Lay out each line of the entries below as a row in a Markdown table, with a "Row" column holding its number and a "Line" column holding its text. Skip any blank lines.

Entries on where items appear:
□ □ □

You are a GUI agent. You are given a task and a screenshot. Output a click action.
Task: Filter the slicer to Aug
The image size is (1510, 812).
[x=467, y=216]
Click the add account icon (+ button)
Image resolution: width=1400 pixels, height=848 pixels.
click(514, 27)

□ □ □

- [The reply]
| Row | Line |
|---|---|
| 1 | You are a GUI agent. You are given a task and a screenshot. Output a click action. |
| 2 | Task: Filter the slicer to Aug |
| 3 | The image size is (1510, 812). |
| 4 | [x=467, y=216] |
| 5 | Click the add account icon (+ button) |
| 6 | Image resolution: width=1400 pixels, height=848 pixels. |
| 7 | click(514, 27) |